Sunday, August 16, 2009

"The Virgin Mary can test everyone's assumptions"

I rarely buy a newspaper, principally because I never sit down to read one. But I picked up a free copy of The Times before boarding my flight to New York at Heathrow airport yesterday. And I was glad I did.

Catherine Fox, a novelist brought up in the Baptist Tradition, wrote a very appropriate piece on Our Lady to coincide with the feast of the Assumption. She writes:
My understanding of Mary is more instinctive and visceral, coming through the experience of motherhood. My first brush with it came the Christmas after my first son was born. He was premature, and at four months old, still tiny. As the choir sang “Hush, do not wake the infant king. Soon will come sorrow with the morning, soon will come bitter grief and weeping: sing lullaby”, I found myself crying.

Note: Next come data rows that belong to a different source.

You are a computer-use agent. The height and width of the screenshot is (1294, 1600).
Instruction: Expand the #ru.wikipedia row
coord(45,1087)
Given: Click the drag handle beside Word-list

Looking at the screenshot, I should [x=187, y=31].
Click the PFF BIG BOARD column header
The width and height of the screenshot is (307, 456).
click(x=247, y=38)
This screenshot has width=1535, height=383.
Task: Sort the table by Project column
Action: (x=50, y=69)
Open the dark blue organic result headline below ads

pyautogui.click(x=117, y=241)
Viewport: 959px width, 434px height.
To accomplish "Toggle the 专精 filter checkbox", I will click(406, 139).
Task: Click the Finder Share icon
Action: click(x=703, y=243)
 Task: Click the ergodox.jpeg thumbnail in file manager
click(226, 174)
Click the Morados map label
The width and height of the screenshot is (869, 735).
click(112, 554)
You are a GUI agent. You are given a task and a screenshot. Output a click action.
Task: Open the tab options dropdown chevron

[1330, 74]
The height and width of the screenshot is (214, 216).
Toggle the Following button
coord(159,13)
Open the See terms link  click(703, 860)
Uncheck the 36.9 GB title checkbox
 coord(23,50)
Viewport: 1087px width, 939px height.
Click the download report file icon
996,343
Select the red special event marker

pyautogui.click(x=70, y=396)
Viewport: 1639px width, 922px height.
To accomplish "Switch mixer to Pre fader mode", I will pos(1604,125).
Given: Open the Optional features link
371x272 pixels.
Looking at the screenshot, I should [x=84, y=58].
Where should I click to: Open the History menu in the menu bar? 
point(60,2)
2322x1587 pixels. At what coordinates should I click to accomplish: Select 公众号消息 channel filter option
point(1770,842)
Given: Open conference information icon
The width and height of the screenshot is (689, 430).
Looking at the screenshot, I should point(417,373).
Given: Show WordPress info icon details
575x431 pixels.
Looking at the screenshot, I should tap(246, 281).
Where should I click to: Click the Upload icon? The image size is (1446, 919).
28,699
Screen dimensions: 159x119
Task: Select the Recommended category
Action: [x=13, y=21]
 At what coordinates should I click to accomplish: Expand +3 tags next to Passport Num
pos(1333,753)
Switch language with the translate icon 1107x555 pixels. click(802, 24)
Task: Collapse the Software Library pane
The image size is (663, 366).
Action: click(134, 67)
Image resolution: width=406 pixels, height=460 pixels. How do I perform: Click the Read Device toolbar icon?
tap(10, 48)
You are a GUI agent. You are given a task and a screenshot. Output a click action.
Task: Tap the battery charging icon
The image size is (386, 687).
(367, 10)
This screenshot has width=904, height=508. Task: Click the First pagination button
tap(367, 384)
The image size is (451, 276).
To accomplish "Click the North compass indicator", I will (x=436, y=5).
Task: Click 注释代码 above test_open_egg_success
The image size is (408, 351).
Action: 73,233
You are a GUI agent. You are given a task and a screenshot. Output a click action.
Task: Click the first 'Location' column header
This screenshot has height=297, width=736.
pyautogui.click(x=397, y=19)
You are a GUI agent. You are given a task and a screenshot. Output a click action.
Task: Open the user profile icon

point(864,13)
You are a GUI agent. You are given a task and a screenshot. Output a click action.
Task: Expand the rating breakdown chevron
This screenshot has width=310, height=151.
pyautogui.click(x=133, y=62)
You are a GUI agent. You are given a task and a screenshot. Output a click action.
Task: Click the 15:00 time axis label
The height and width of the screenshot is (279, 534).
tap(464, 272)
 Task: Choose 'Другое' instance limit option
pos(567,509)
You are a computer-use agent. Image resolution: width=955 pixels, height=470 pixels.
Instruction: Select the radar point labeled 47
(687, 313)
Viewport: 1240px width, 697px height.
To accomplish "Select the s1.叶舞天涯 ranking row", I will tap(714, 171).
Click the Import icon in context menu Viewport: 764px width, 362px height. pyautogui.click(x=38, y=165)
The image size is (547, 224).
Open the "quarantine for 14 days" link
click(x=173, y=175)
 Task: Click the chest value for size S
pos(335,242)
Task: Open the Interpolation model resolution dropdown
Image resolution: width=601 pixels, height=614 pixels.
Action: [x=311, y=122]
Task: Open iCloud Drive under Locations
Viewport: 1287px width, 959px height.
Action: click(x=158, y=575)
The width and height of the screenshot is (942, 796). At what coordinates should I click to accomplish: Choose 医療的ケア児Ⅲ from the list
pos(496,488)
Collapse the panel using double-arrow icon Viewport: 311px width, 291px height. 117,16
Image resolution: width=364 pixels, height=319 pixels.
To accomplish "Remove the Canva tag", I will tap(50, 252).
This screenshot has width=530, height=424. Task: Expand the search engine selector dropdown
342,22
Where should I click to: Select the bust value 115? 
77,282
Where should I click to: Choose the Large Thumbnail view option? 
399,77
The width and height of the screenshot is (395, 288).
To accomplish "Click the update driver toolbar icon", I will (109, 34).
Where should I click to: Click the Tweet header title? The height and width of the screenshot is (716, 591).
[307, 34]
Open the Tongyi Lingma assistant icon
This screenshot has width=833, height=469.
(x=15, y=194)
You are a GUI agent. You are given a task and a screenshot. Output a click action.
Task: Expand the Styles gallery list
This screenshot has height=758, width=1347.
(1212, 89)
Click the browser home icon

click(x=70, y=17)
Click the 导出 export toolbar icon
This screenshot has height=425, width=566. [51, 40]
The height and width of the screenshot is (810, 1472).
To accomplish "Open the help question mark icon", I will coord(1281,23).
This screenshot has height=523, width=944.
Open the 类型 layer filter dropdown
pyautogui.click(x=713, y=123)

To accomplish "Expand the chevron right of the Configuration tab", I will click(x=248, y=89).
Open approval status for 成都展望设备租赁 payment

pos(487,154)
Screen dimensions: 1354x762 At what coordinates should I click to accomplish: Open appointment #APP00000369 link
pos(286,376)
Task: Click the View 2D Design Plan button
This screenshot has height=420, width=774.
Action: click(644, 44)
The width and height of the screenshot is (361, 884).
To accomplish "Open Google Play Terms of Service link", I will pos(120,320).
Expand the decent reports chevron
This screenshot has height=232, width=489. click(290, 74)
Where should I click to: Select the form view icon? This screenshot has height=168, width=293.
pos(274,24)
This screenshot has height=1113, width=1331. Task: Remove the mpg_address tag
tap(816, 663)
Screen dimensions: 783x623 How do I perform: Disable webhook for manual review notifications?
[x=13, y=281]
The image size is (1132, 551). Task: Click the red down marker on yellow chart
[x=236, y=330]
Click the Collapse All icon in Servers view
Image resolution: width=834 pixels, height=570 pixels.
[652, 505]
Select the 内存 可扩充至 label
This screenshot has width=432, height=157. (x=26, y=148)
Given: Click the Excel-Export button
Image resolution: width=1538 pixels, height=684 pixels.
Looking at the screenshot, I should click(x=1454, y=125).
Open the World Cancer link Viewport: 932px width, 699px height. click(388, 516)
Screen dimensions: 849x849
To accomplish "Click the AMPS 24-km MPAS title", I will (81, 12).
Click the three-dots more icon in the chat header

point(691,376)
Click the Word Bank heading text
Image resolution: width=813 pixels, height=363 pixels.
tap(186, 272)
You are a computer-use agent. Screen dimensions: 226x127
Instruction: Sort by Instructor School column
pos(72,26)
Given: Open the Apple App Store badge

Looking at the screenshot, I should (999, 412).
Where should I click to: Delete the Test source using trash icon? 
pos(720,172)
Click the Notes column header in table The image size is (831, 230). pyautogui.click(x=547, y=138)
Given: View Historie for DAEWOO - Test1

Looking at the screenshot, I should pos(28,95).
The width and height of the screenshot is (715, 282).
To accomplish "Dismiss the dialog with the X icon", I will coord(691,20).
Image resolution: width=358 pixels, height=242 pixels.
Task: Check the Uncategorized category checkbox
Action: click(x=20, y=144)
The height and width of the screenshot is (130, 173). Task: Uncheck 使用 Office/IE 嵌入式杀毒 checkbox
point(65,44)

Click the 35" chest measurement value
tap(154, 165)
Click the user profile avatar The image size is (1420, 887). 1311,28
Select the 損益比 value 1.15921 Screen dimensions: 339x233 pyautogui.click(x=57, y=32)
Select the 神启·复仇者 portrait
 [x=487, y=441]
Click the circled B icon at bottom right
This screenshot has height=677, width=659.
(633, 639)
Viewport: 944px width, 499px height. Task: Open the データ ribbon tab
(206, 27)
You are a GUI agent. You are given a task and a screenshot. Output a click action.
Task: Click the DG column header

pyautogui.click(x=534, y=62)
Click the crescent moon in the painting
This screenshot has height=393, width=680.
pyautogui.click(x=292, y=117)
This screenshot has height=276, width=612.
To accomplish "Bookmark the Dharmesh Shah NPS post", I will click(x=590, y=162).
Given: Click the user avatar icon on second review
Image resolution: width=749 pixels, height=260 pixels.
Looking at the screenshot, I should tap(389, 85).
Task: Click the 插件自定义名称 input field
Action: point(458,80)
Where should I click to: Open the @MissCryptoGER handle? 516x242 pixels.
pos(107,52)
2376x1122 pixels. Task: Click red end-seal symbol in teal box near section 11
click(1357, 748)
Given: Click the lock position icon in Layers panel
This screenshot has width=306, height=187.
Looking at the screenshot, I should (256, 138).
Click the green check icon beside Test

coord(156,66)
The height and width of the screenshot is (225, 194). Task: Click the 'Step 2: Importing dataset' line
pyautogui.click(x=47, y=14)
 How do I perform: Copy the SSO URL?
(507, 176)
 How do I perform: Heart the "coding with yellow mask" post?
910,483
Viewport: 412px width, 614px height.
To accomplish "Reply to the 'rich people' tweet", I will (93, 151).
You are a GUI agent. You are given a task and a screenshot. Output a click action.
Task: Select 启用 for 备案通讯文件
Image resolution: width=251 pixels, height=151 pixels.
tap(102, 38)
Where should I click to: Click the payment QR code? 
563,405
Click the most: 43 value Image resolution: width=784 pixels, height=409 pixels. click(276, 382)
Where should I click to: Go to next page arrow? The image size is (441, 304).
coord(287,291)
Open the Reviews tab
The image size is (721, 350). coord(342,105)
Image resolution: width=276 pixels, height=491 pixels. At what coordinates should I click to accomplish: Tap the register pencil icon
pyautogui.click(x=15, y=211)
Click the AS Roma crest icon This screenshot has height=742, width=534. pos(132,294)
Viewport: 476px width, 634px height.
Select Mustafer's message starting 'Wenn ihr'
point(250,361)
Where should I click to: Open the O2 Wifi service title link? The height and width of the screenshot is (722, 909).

Tears splashed on his head as I realised that for all the ferocity of maternal love, I could not protect him from bitter grief and weeping. Later, as he and then his younger brother were growing up, I could no longer bear the Passion narratives, and showed my sons up on the Good Friday March of Witness, weeping when the Gospel accounts, dulled by childhood familiarity, sprang hideously to life. Mary, at the foot of the Cross. How could she stand there? How could she stand anywhere else?

You can read it here. Why not leave a comment.

1 comment:

  1. Thank you for posting this Father.

    A parent never ceases to worry and fret about their children, no matter what age they are.

    We can't even begin to imagine how Mary felt as she followed Jesus to Calvary.

    We must never forget to thank her for saying "Yes" to God, when the Angel first visited her.